Archive for the “Family Business” Category

The battleground of 21st Century business will be fought on the showroow floors and websites of family owned and operated companies.

Over 17 years ago, 1111111111 Bruce Springsteen belted out,

“You might need something to hold on to, when all the answers, they don’t amount to much, somebody that you could just to talk to, and a little of that human touch baby, in a world without pity.”

Today more than then we are all desirous of a human touch. Most fast, efficient online transactions are completely lacking human contact. The customer is shocked when you provide a truly personal online experience.

Does your site get personal with your customers?

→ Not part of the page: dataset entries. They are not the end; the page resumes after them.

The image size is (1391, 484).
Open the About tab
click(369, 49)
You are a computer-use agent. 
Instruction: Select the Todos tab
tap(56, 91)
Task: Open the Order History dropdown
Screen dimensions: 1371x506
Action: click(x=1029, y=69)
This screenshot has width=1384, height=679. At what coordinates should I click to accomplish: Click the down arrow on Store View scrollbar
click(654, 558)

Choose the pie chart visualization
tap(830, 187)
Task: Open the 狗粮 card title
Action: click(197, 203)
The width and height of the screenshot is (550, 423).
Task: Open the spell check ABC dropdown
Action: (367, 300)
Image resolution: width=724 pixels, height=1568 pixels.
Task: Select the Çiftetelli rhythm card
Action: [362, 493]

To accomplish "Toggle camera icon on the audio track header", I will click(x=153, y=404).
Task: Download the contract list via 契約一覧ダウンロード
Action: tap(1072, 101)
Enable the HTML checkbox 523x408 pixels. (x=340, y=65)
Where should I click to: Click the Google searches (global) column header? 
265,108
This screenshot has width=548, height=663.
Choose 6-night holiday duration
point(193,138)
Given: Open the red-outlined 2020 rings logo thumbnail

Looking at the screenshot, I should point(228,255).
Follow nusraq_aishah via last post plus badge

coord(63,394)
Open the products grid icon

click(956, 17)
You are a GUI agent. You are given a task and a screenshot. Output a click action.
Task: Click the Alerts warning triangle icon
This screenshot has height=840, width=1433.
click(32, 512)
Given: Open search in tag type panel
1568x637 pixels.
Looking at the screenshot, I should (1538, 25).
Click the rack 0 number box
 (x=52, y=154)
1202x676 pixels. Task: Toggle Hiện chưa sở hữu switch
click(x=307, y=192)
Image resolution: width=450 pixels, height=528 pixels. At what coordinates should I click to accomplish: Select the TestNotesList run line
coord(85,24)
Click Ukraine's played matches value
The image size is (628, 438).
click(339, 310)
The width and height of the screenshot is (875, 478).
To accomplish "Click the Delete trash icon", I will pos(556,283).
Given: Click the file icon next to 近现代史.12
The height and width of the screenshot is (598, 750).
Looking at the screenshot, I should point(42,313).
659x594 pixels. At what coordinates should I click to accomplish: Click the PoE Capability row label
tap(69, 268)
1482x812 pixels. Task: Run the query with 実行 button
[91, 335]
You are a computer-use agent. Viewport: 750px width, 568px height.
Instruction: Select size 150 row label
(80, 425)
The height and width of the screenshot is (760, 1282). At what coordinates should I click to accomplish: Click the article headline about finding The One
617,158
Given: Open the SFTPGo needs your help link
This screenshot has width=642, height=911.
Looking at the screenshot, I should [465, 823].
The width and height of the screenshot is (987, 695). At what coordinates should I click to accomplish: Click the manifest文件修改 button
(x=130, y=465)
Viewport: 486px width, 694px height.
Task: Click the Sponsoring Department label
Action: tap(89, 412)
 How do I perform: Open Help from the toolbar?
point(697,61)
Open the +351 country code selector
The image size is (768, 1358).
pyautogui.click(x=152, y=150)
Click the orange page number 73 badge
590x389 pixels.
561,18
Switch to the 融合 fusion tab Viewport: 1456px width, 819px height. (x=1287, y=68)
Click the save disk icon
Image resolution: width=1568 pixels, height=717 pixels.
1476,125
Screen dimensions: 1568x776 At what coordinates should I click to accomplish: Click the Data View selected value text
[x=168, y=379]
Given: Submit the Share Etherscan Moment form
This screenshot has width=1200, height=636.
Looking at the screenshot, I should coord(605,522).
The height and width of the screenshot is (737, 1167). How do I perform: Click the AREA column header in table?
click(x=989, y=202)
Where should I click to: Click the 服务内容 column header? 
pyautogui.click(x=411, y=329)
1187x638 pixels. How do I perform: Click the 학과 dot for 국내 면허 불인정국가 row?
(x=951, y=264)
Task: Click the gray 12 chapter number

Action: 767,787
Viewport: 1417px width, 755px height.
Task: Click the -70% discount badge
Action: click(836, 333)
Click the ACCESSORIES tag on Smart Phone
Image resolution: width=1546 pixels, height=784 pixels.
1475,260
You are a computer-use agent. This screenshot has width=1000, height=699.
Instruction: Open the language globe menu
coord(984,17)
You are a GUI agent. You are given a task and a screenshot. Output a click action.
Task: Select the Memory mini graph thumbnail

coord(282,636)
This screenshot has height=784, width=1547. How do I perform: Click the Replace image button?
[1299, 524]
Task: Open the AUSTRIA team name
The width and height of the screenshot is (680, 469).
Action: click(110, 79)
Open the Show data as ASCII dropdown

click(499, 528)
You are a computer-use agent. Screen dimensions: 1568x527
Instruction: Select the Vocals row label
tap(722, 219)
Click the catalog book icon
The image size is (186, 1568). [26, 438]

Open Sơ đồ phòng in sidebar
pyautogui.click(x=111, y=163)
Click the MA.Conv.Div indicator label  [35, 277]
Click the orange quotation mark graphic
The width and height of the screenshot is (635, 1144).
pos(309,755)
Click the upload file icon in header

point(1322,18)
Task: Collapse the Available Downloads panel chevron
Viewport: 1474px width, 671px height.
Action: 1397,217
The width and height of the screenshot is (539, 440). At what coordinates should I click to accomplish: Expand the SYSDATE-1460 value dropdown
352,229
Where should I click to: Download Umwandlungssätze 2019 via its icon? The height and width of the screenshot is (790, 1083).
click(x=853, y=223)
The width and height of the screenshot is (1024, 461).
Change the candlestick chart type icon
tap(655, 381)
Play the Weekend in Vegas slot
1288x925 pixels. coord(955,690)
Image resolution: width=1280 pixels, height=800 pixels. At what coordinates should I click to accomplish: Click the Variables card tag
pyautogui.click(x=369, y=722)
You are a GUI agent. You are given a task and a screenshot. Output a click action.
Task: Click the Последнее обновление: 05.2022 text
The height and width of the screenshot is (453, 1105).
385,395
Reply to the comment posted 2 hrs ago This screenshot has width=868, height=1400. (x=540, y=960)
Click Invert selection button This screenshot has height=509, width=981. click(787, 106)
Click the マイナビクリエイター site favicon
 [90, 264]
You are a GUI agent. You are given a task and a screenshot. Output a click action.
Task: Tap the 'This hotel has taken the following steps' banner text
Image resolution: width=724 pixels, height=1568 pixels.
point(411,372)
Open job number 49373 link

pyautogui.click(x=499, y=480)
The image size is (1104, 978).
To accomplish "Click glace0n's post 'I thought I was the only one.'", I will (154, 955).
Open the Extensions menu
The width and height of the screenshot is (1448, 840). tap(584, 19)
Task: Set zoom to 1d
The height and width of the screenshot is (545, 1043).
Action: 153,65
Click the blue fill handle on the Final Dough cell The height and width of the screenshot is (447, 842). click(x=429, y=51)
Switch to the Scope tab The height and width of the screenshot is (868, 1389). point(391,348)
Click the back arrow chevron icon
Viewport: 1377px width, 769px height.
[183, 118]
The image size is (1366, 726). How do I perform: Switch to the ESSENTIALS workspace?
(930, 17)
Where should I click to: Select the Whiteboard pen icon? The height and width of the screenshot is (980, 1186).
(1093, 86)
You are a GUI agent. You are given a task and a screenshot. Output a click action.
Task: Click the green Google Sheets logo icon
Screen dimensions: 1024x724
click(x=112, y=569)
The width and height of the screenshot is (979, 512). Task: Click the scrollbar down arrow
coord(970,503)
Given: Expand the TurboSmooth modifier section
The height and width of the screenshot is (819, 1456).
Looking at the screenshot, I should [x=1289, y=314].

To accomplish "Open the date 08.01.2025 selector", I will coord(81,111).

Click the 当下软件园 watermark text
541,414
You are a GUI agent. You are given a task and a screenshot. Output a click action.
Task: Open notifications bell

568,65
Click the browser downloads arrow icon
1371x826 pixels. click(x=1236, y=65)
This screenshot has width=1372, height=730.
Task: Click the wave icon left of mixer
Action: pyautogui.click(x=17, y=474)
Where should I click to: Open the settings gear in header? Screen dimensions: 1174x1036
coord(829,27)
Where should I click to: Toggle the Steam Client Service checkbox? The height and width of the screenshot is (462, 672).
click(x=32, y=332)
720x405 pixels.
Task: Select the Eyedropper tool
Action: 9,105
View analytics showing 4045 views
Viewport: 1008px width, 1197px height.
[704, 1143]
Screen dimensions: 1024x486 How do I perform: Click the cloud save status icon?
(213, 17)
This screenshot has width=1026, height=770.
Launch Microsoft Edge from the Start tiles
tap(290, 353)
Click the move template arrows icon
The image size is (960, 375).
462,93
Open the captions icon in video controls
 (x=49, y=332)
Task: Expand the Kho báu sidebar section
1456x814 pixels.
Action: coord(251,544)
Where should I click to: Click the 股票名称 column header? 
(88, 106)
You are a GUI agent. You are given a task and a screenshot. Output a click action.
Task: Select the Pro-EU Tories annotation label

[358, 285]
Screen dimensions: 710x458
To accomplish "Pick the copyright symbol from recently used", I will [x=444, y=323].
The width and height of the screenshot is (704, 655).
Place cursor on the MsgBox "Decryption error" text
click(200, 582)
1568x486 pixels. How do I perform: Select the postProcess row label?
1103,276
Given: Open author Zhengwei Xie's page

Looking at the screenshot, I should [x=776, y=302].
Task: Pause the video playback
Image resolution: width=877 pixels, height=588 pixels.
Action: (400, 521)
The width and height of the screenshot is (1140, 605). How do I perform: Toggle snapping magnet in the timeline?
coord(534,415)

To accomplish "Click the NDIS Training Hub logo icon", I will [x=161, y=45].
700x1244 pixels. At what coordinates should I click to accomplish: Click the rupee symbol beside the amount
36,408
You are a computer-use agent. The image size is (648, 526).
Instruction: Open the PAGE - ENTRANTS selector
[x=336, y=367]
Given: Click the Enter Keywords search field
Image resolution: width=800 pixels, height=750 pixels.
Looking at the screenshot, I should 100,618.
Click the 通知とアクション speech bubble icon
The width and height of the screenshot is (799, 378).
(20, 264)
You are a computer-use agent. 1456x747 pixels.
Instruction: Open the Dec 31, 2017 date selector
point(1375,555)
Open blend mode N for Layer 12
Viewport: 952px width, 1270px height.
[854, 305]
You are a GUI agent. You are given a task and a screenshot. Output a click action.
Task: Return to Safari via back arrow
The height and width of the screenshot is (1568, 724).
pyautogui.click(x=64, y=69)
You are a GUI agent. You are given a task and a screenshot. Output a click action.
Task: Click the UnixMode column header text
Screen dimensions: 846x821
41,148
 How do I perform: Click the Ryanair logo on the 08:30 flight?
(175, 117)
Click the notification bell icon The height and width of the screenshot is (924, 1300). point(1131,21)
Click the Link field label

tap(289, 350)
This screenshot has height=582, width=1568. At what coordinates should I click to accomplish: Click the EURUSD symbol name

  1. Call first time customers within a day of their order. Ask them for feedback and thank them for their support.
  2. Ditch the boring executive bios. Post profiles from the rank and file, the people who actually interact with your customers on a daily basis. Profiles remind your customers they are buying from people, not some corporation.
  3. Answer the phones yourself. Tell customers who you are and get their feedback first hand. You will hang up with loads of new ideas.
  4. Give to a worthy cause. Make sure you communicate specifically the people who benefit from your donations, so customers feel the connection.
  5. Include a picture of each customer service representative in their email signatures. Make it easy to remember they are dealing with real, caring people.
  6. Listen and respond to your customers via Facebook and Twitter. Don’t create social media outlets if you’re truly just looking for another way to push you offers down the throats of your online friends.
  7. Start blogging.

Have you ever been shocked by a company “getting personal” with you? Share your experience.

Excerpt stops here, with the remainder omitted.